Because a counterbalanced design with identical items across conditions was used, only participant was entered into data analyses as random variable (Raaijmakers et al., 1999; Raaijmakers, 2003) and the group variable was included in the analyses in order to remove variance due to the counterbalancing procedure.
Mean response latencies, SE, and size of the effects with 95% confidence intervals, as a function of the naming condition, are displayed in Table 1. A significant main effect of condition was obtained [F (2, 66) = 3.79, MSE = 1613.31, P < 0.03]. Linear contrasts indicated that the 25-ms advantage of the HOM condition over the HeCAT condition was reliable [F (1, 66) = 6.77, P < 0.02]. However, the HOM condition did not significantly differ from the HeGEND condition (F < 1).
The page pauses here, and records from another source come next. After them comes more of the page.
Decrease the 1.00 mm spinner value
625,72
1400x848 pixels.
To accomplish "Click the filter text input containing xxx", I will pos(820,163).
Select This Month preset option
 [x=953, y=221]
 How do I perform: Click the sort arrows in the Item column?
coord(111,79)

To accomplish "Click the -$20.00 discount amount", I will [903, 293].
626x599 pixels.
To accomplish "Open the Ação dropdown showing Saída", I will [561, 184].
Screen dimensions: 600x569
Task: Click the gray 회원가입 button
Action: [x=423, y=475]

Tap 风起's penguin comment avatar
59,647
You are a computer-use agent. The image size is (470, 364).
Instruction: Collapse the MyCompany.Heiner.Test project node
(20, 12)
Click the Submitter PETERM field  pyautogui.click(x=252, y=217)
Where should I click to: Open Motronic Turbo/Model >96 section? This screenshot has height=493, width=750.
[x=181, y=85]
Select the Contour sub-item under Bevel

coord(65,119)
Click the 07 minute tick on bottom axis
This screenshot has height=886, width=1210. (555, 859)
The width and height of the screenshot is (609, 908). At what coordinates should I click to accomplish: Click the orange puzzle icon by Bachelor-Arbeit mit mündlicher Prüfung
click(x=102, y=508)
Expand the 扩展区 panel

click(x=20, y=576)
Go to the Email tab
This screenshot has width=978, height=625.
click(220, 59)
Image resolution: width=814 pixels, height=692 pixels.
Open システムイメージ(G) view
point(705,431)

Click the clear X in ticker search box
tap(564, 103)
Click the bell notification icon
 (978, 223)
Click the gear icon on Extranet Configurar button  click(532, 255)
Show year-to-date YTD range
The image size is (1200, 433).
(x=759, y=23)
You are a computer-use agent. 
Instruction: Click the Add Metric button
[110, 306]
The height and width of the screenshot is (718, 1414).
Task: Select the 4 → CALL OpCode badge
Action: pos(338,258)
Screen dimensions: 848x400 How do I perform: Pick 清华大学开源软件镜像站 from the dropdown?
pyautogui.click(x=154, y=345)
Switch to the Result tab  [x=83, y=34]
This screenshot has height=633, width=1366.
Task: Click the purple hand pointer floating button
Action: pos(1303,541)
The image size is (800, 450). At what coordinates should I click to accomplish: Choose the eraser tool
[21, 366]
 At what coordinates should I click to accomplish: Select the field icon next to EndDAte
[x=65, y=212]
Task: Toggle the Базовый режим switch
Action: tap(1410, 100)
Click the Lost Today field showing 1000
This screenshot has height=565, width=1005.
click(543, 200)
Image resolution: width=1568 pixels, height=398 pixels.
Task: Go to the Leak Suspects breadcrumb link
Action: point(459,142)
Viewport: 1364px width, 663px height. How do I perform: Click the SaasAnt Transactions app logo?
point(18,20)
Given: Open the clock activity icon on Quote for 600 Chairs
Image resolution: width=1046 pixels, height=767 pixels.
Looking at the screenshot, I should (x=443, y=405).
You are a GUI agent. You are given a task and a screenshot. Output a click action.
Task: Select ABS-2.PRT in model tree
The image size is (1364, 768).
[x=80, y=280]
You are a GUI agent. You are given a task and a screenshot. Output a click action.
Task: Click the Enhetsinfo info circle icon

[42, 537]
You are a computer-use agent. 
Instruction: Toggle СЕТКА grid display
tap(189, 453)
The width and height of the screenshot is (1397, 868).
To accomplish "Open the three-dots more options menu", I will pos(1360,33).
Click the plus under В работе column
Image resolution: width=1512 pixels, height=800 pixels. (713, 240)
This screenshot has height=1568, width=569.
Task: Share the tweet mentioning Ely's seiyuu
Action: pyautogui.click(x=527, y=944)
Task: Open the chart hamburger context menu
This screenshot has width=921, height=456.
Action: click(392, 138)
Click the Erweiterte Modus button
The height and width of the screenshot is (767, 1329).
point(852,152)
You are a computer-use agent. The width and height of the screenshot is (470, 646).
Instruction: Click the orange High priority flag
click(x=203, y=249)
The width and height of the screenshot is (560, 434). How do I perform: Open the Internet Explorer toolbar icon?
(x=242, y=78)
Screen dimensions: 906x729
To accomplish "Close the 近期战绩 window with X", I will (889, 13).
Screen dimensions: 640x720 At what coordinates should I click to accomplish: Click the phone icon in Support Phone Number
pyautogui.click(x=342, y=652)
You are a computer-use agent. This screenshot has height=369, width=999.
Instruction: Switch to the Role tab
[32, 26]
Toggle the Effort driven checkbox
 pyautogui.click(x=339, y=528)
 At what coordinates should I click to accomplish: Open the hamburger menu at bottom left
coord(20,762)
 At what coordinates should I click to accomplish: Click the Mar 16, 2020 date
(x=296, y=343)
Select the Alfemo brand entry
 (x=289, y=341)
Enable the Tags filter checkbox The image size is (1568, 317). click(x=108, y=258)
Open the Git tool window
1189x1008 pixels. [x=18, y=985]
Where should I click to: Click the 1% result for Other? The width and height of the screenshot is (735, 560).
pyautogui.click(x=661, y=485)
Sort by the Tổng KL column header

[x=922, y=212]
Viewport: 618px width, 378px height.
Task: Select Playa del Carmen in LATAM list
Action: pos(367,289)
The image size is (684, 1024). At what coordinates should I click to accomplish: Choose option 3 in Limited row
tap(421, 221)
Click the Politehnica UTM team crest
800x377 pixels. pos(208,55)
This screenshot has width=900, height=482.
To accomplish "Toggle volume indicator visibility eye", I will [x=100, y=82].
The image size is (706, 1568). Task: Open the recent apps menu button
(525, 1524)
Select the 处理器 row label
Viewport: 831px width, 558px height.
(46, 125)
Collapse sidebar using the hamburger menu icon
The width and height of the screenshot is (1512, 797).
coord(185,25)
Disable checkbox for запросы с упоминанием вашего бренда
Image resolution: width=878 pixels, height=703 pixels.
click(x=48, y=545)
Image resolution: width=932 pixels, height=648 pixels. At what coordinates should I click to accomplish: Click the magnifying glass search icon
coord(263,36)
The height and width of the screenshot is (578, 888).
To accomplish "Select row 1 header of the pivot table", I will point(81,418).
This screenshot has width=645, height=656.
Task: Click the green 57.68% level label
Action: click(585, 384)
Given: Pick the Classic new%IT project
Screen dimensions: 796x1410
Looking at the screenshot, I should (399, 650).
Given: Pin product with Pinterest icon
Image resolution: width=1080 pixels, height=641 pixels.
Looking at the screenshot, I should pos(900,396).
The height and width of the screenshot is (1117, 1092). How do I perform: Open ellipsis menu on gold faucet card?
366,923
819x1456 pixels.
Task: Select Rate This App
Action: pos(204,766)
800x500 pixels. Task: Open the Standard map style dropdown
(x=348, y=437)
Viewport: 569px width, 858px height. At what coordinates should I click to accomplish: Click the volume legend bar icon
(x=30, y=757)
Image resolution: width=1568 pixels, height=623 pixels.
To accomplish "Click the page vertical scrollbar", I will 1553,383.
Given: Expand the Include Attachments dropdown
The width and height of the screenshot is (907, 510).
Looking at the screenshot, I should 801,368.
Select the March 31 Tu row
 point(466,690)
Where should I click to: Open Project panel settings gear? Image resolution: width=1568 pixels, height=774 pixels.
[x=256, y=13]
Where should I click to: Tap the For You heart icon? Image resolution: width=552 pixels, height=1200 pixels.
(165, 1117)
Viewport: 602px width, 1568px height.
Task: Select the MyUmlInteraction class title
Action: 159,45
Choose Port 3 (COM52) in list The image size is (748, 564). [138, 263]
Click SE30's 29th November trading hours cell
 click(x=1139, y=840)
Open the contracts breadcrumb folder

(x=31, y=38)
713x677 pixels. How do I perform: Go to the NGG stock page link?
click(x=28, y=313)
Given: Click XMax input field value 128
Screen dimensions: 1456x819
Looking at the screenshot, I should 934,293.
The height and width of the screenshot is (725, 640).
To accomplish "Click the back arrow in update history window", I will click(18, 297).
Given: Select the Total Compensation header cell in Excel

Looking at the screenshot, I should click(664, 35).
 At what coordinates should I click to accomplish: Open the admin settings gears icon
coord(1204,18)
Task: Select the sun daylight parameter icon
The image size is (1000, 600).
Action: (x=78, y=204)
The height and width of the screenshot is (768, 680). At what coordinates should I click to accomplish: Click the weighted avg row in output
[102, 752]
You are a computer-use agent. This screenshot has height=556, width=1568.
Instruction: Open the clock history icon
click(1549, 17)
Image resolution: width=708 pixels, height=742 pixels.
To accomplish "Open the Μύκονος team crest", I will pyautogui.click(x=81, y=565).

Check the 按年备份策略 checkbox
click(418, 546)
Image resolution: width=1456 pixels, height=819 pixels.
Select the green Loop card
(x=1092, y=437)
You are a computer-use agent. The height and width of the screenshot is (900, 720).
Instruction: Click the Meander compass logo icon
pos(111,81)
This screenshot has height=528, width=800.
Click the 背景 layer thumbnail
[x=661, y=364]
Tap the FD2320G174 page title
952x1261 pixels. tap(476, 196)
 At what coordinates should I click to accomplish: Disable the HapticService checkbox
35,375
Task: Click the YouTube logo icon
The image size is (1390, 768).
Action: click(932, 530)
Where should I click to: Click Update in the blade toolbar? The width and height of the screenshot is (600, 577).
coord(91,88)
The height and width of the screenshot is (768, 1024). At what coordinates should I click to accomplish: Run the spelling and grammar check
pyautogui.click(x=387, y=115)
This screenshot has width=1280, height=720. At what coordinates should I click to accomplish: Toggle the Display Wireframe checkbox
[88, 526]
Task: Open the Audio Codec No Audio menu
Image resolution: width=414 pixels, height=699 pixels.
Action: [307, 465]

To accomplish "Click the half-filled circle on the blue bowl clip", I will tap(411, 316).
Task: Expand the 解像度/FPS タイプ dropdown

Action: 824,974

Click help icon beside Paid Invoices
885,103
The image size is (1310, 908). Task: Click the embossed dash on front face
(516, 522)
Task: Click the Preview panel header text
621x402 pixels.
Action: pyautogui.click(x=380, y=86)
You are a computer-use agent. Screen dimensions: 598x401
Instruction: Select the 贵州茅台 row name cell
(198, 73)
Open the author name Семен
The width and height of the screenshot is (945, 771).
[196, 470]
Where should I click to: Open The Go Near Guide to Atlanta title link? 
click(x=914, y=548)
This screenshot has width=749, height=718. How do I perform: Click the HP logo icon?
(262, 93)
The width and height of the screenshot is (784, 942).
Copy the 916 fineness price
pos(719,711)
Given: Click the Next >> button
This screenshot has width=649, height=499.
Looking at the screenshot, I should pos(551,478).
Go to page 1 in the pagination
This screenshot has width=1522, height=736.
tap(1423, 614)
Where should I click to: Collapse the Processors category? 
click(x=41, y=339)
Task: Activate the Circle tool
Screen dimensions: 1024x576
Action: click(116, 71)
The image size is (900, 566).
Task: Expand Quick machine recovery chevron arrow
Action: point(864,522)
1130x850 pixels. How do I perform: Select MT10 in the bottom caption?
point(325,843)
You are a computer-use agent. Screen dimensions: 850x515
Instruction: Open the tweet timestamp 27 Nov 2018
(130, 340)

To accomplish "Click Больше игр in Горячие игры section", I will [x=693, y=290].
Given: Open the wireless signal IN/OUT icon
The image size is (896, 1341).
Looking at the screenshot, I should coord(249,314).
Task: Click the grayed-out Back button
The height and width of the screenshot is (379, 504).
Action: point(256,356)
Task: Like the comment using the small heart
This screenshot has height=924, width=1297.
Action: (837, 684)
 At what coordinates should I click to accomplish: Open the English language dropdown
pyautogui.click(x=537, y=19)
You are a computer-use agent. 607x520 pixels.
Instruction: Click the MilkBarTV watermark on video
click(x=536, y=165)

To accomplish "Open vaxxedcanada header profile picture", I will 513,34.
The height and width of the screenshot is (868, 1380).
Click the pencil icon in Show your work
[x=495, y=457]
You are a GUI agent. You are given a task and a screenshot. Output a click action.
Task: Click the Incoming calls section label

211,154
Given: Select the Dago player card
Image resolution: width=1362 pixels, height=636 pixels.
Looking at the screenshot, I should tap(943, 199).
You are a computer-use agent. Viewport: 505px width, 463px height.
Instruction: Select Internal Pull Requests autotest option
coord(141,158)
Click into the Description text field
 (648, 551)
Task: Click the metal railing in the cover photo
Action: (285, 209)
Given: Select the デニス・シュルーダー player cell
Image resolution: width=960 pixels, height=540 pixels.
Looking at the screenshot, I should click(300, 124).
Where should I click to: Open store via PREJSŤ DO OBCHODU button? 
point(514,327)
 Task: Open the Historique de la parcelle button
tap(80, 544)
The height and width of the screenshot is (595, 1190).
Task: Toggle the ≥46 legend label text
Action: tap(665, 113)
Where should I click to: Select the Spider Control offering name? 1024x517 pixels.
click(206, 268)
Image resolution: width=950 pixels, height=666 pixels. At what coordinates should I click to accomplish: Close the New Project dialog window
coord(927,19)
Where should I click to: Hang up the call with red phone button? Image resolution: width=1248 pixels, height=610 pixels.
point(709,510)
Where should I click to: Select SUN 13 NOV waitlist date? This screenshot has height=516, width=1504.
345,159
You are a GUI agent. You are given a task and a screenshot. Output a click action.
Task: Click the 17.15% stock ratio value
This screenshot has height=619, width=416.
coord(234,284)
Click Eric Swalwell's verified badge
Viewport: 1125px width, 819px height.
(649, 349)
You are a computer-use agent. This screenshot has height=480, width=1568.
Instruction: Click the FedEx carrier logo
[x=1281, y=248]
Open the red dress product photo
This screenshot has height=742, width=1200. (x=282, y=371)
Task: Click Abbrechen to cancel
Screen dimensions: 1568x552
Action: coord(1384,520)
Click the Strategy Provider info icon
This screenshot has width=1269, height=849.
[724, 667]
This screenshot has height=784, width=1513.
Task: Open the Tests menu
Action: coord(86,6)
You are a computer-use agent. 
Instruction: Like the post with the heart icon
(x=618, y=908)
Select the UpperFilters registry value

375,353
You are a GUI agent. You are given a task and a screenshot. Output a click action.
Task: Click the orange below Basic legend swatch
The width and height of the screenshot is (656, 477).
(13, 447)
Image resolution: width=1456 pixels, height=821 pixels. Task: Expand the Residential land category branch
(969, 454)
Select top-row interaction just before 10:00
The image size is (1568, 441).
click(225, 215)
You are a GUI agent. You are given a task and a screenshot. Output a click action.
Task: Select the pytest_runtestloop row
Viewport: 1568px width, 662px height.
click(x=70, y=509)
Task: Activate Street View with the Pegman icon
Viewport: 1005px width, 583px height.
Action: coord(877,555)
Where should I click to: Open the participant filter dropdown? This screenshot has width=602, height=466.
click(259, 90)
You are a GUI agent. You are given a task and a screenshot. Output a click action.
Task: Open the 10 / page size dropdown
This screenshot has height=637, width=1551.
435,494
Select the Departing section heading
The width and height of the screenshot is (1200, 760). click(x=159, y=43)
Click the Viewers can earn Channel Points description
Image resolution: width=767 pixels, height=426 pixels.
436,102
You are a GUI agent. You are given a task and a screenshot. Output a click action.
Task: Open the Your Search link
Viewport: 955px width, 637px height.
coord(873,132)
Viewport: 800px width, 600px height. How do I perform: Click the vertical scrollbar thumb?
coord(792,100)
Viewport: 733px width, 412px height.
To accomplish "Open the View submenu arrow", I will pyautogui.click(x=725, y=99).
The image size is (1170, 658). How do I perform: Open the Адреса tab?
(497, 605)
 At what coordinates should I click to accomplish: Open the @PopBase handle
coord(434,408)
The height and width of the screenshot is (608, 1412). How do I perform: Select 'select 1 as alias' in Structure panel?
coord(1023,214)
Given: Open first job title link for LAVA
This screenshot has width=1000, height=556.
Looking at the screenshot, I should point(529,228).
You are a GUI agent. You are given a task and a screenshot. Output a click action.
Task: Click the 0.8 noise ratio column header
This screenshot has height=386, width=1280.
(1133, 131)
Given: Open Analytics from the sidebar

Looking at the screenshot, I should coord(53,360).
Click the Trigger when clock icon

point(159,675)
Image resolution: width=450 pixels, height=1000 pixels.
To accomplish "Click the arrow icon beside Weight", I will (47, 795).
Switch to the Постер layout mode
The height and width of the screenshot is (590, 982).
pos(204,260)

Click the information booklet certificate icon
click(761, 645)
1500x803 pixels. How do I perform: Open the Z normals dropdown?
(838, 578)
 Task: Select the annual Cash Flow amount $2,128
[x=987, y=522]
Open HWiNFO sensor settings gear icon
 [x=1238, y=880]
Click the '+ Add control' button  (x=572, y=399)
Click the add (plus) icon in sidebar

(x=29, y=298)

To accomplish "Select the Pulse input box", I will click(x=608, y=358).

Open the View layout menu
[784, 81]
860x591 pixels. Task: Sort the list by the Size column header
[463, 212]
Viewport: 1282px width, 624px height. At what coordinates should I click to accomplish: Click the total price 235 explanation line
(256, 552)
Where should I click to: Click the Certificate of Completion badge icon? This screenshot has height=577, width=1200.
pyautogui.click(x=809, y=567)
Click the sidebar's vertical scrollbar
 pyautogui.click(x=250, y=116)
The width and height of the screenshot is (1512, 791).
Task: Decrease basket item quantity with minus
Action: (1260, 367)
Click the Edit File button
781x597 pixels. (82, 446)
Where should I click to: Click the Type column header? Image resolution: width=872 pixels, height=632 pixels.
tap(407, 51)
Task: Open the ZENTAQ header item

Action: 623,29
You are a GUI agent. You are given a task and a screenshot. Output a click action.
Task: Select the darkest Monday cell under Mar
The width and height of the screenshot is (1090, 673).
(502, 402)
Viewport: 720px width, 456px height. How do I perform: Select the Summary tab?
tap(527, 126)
The results of this experiment confirmed our predictions: naming was faster when the target nouns had to be named within a stimulus list exclusively eliciting nouns than when they had to be named within a stimulus list eliciting both nouns and verbs. On the other hand, naming latency was not influenced by whether the stimulus list elicited only masculine nouns or both masculine and feminine nouns. Our account for the facilitation effect produced by the homogeneous category list is that such a list is likely to increase the availability of grammatical category information, which facilitated the retrieval of the target words because grammatical category information is used during word retrieval. (The issue of whether we are dealing with facilitation in the homogeneous condition or with interference in the heterogeneous condition will be addressed in the General Discussion.)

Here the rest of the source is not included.